Activity: Write the entries below out again without a single difference.

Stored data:
● ● ●

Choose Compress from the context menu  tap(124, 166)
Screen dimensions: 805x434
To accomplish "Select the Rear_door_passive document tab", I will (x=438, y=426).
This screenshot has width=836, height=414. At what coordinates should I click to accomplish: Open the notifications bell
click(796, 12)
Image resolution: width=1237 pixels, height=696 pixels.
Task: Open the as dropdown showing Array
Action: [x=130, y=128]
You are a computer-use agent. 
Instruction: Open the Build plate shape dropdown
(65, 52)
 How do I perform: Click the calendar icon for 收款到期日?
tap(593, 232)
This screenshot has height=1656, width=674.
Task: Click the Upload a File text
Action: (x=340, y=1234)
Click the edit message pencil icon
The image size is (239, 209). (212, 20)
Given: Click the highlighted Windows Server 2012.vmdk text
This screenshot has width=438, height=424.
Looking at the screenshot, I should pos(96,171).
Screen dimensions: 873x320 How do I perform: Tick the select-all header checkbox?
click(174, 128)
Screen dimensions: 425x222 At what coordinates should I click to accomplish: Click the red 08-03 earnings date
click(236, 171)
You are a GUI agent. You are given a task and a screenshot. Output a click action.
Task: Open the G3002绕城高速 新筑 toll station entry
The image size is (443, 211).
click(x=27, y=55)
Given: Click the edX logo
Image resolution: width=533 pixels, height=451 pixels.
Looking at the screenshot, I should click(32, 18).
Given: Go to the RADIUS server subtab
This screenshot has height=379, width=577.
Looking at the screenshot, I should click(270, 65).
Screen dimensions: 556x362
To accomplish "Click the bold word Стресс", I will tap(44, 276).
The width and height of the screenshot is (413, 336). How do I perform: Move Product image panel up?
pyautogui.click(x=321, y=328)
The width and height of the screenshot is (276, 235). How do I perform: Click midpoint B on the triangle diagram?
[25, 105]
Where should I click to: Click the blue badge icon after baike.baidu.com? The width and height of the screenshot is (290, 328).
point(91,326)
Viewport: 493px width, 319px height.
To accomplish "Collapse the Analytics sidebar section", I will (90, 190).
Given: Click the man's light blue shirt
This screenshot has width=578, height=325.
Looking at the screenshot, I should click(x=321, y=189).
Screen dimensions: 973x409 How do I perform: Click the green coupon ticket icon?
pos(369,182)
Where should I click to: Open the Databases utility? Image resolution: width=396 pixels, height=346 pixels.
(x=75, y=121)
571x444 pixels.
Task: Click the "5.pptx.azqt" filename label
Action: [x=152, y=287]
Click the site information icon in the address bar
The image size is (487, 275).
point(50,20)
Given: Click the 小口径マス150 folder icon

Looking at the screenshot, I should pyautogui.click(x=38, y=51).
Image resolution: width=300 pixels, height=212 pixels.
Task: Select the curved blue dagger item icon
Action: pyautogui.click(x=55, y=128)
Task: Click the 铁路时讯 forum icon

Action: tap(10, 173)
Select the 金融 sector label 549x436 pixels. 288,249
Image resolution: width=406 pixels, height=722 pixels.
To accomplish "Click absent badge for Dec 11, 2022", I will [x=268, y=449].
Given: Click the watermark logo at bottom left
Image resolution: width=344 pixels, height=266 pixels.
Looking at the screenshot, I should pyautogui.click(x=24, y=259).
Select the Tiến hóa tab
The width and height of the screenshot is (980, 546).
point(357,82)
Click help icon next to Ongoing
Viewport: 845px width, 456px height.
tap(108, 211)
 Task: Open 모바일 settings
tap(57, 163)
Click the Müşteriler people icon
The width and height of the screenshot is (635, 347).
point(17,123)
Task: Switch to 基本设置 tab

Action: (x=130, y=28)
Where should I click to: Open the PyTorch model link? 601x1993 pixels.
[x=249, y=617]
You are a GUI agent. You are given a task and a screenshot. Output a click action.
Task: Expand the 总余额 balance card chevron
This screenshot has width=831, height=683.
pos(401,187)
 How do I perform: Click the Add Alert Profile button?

● ● ●

Answer section:
Choose Compress from the context menu  tap(124, 166)
Screen dimensions: 805x434
To accomplish "Select the Rear_door_passive document tab", I will (x=438, y=426).
This screenshot has width=836, height=414. At what coordinates should I click to accomplish: Open the notifications bell
click(796, 12)
Image resolution: width=1237 pixels, height=696 pixels.
Task: Open the as dropdown showing Array
Action: [x=130, y=128]
You are a computer-use agent. 
Instruction: Open the Build plate shape dropdown
(65, 52)
 How do I perform: Click the calendar icon for 收款到期日?
tap(593, 232)
This screenshot has height=1656, width=674.
Task: Click the Upload a File text
Action: (x=340, y=1234)
Click the edit message pencil icon
The image size is (239, 209). (212, 20)
Given: Click the highlighted Windows Server 2012.vmdk text
This screenshot has width=438, height=424.
Looking at the screenshot, I should pos(96,171).
Screen dimensions: 873x320 How do I perform: Tick the select-all header checkbox?
click(174, 128)
Screen dimensions: 425x222 At what coordinates should I click to accomplish: Click the red 08-03 earnings date
click(236, 171)
You are a GUI agent. You are given a task and a screenshot. Output a click action.
Task: Open the G3002绕城高速 新筑 toll station entry
The image size is (443, 211).
click(x=27, y=55)
Given: Click the edX logo
Image resolution: width=533 pixels, height=451 pixels.
Looking at the screenshot, I should click(32, 18).
Given: Go to the RADIUS server subtab
This screenshot has height=379, width=577.
Looking at the screenshot, I should click(270, 65).
Screen dimensions: 556x362
To accomplish "Click the bold word Стресс", I will tap(44, 276).
The width and height of the screenshot is (413, 336). How do I perform: Move Product image panel up?
pyautogui.click(x=321, y=328)
The width and height of the screenshot is (276, 235). How do I perform: Click midpoint B on the triangle diagram?
[25, 105]
Where should I click to: Click the blue badge icon after baike.baidu.com? The width and height of the screenshot is (290, 328).
point(91,326)
Viewport: 493px width, 319px height.
To accomplish "Collapse the Analytics sidebar section", I will (90, 190).
Given: Click the man's light blue shirt
This screenshot has width=578, height=325.
Looking at the screenshot, I should click(x=321, y=189).
Screen dimensions: 973x409 How do I perform: Click the green coupon ticket icon?
pos(369,182)
Where should I click to: Open the Databases utility? Image resolution: width=396 pixels, height=346 pixels.
(x=75, y=121)
571x444 pixels.
Task: Click the "5.pptx.azqt" filename label
Action: [x=152, y=287]
Click the site information icon in the address bar
The image size is (487, 275).
point(50,20)
Given: Click the 小口径マス150 folder icon

Looking at the screenshot, I should pyautogui.click(x=38, y=51).
Image resolution: width=300 pixels, height=212 pixels.
Task: Select the curved blue dagger item icon
Action: pyautogui.click(x=55, y=128)
Task: Click the 铁路时讯 forum icon

Action: tap(10, 173)
Select the 金融 sector label 549x436 pixels. 288,249
Image resolution: width=406 pixels, height=722 pixels.
To accomplish "Click absent badge for Dec 11, 2022", I will [x=268, y=449].
Given: Click the watermark logo at bottom left
Image resolution: width=344 pixels, height=266 pixels.
Looking at the screenshot, I should pyautogui.click(x=24, y=259).
Select the Tiến hóa tab
The width and height of the screenshot is (980, 546).
point(357,82)
Click help icon next to Ongoing
Viewport: 845px width, 456px height.
tap(108, 211)
 Task: Open 모바일 settings
tap(57, 163)
Click the Müşteriler people icon
The width and height of the screenshot is (635, 347).
point(17,123)
Task: Switch to 基本设置 tab

Action: (x=130, y=28)
Where should I click to: Open the PyTorch model link? 601x1993 pixels.
[x=249, y=617]
You are a GUI agent. You are given a task and a screenshot. Output a click action.
Task: Expand the 总余额 balance card chevron
This screenshot has width=831, height=683.
pos(401,187)
 How do I perform: Click the Add Alert Profile button?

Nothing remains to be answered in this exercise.